Alors que les premiers s’engageaient sur l’échelle métallique, Laurence prise d’un doute, refit un balayage du couloir. Son aventure dans le sud avait laissé des traces.
— Regardez ! Là-bas ! On dirait un gros chat…
Les trois femmes fixaient l’extrémité du faisceau lumineux et purent entrevoir le bout de la queue orangée d’un gros félin.
— Un chat ! Cela semble énorme…
— Ils ont de quoi se nourrir dans ce réseau infesté de rats. Mais c’est à notre tour de descendre. Allez-y, je vais fermer la marche.
Quelques minutes plus tard, Luc leur montrait l’entrée de la salle où ils avaient découvert le coffret. Comme eux, la première fois, leurs compagnons étaient éblouis par la beauté irréelle de la fresque. Alors qu’ils mettaient en place le matériel d’éclairage, la jeune femme qui les accompagnait remarqua de nouveau la présence du chat.
— On dirait qu’il nous a suivis… murmura-t-elle.
— Qui nous a suivis ? demanda Jane.
— Le chat, je pense que je viens de l’apercevoir passer en courant devant l’entrée.
— En parlant d’entrée… dit l’autre employé, pas étonnant que personne n’ait remarqué cette pièce avant vous… Regardez ! Cette porte était cachée par une fine couche d’enduit qui au fil du temps s’est effritée. Tout l’enduit a dû tomber d’un coup.
— Comment cela ! Demanda Thibault en relevant la tête de la caméra qu’il mettait en place.
— Regardez ce tas de plâtre au sol…
Ils purent tous voir le petit tas de gravats qui se trouvait devant la porte.
— C’est bizarre ! dit Luc. Nous n’avons rien remarqué la première fois.
— Regardiez-vous au sol ?
— Non ! Nous cherchions la porte et une fois entrés, nous avons admiré la fresque. Et c’est un bruit étrange qui nous a fait repartir. On ne voulait pas être surpris.
Après avoir pris un ensemble d’images et de vidéos ainsi que des mesures au laser de la chambre souterraine, tous regagnèrent la surface.
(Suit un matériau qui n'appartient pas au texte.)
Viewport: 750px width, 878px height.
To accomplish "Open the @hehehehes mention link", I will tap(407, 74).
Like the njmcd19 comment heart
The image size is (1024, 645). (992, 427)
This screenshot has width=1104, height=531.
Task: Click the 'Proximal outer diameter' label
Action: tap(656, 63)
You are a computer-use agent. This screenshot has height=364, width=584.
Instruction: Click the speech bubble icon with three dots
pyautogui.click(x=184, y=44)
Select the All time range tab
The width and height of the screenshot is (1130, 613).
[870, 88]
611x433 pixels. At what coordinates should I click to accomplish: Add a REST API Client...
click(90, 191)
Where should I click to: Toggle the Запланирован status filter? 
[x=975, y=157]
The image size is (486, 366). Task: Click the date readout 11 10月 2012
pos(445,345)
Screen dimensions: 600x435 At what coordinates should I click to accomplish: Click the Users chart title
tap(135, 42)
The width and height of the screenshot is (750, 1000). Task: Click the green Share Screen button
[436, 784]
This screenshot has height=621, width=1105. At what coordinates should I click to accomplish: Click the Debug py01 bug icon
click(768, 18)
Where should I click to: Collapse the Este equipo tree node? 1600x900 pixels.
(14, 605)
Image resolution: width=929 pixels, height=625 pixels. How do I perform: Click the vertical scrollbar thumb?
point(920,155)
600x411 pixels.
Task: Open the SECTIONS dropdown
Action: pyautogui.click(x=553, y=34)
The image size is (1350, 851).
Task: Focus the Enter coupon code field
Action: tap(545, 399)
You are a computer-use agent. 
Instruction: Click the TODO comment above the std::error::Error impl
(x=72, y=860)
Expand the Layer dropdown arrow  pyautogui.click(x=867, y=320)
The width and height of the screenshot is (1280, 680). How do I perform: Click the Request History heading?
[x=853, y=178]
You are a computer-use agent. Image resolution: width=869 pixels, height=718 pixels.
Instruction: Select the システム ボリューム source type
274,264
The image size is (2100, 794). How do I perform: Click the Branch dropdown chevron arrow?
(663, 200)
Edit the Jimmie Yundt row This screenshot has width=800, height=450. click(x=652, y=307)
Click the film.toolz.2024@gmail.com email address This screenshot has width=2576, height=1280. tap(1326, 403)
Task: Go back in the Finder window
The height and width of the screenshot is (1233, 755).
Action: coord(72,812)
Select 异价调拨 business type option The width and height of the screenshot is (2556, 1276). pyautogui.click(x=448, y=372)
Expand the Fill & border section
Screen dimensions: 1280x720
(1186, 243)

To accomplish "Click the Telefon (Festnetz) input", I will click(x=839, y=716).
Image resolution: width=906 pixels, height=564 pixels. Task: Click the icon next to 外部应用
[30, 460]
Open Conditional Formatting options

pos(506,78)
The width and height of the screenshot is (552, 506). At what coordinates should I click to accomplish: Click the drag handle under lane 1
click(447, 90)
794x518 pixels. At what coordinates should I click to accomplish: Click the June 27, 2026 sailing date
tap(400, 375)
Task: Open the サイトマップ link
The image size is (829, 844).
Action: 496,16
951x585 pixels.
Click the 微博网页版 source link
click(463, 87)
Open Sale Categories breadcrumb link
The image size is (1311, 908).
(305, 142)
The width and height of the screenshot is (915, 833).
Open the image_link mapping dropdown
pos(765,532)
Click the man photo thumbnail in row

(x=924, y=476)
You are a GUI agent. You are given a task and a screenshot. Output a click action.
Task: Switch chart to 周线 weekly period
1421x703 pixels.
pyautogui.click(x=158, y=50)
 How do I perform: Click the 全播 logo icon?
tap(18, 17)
La place était libre pour que l’espion qui les suivait puisse à son tour faire ses propres recherches. Avec ses sens différents de ceux des humains qui l’avaient précédé, il remarqua de suite des anomalies que Luc et Thibault allaient mettre plusieurs jours à comprendre et surtout il savait lire les caractères écrits sur la fresque. Il prit le temps de mémoriser ce qu’il voyait et ressentait.
Le Maître devrait être satisfait de ce que je vais lui ramener, pensa-t-il.
Il reprit sa forme féline et quitta discrètement le sous-sol parisien non sans avoir prélevé sa part sur les rats qui fuyaient devant son passage. Le retour au manoir allait être long, il était préférable d’avoir l’estomac rempli.